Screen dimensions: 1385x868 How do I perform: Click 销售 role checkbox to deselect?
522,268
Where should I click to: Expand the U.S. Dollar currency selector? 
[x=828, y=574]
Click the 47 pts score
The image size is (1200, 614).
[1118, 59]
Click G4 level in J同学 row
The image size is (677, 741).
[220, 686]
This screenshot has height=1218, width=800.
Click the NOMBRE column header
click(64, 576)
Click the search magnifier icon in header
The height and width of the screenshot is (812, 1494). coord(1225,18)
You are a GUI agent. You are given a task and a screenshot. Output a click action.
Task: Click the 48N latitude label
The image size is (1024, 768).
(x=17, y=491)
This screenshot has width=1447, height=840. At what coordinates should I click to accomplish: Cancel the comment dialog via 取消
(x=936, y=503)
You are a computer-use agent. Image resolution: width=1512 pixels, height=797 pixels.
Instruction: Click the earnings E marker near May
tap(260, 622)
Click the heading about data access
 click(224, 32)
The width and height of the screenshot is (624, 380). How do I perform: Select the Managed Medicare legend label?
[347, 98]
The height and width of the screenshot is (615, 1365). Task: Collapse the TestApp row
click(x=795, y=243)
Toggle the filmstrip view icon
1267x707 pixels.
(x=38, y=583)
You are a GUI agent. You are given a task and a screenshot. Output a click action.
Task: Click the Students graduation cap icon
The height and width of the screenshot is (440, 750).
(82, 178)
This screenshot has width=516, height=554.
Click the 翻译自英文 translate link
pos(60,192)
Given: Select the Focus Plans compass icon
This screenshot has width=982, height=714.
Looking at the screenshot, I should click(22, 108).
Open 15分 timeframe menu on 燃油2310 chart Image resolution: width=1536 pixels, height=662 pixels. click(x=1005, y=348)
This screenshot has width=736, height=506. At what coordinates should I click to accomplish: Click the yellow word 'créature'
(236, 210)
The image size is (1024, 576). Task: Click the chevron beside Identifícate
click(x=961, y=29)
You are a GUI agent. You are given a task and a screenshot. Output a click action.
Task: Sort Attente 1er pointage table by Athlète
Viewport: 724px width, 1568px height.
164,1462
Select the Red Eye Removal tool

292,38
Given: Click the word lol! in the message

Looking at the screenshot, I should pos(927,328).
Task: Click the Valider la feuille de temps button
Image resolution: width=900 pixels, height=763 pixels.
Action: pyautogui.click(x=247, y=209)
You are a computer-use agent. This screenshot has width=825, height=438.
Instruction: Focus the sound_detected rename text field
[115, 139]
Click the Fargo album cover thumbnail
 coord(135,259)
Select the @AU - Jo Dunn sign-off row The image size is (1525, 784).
§ §
§ **What this task involves**: Copy out each record from above, exactly.

§ **Task answer**:
Screen dimensions: 1385x868 How do I perform: Click 销售 role checkbox to deselect?
522,268
Where should I click to: Expand the U.S. Dollar currency selector? 
[x=828, y=574]
Click the 47 pts score
The image size is (1200, 614).
[1118, 59]
Click G4 level in J同学 row
The image size is (677, 741).
[220, 686]
This screenshot has height=1218, width=800.
Click the NOMBRE column header
click(64, 576)
Click the search magnifier icon in header
The height and width of the screenshot is (812, 1494). coord(1225,18)
You are a GUI agent. You are given a task and a screenshot. Output a click action.
Task: Click the 48N latitude label
The image size is (1024, 768).
(x=17, y=491)
This screenshot has width=1447, height=840. At what coordinates should I click to accomplish: Cancel the comment dialog via 取消
(x=936, y=503)
You are a computer-use agent. Image resolution: width=1512 pixels, height=797 pixels.
Instruction: Click the earnings E marker near May
tap(260, 622)
Click the heading about data access
 click(224, 32)
The width and height of the screenshot is (624, 380). How do I perform: Select the Managed Medicare legend label?
[347, 98]
The height and width of the screenshot is (615, 1365). Task: Collapse the TestApp row
click(x=795, y=243)
Toggle the filmstrip view icon
1267x707 pixels.
(x=38, y=583)
You are a GUI agent. You are given a task and a screenshot. Output a click action.
Task: Click the Students graduation cap icon
The height and width of the screenshot is (440, 750).
(82, 178)
This screenshot has width=516, height=554.
Click the 翻译自英文 translate link
pos(60,192)
Given: Select the Focus Plans compass icon
This screenshot has width=982, height=714.
Looking at the screenshot, I should click(22, 108).
Open 15分 timeframe menu on 燃油2310 chart Image resolution: width=1536 pixels, height=662 pixels. click(x=1005, y=348)
This screenshot has width=736, height=506. At what coordinates should I click to accomplish: Click the yellow word 'créature'
(236, 210)
The image size is (1024, 576). Task: Click the chevron beside Identifícate
click(x=961, y=29)
You are a GUI agent. You are given a task and a screenshot. Output a click action.
Task: Sort Attente 1er pointage table by Athlète
Viewport: 724px width, 1568px height.
164,1462
Select the Red Eye Removal tool

292,38
Given: Click the word lol! in the message

Looking at the screenshot, I should pos(927,328).
Task: Click the Valider la feuille de temps button
Image resolution: width=900 pixels, height=763 pixels.
Action: pyautogui.click(x=247, y=209)
You are a computer-use agent. This screenshot has width=825, height=438.
Instruction: Focus the sound_detected rename text field
[115, 139]
Click the Fargo album cover thumbnail
 coord(135,259)
Select the @AU - Jo Dunn sign-off row The image size is (1525, 784).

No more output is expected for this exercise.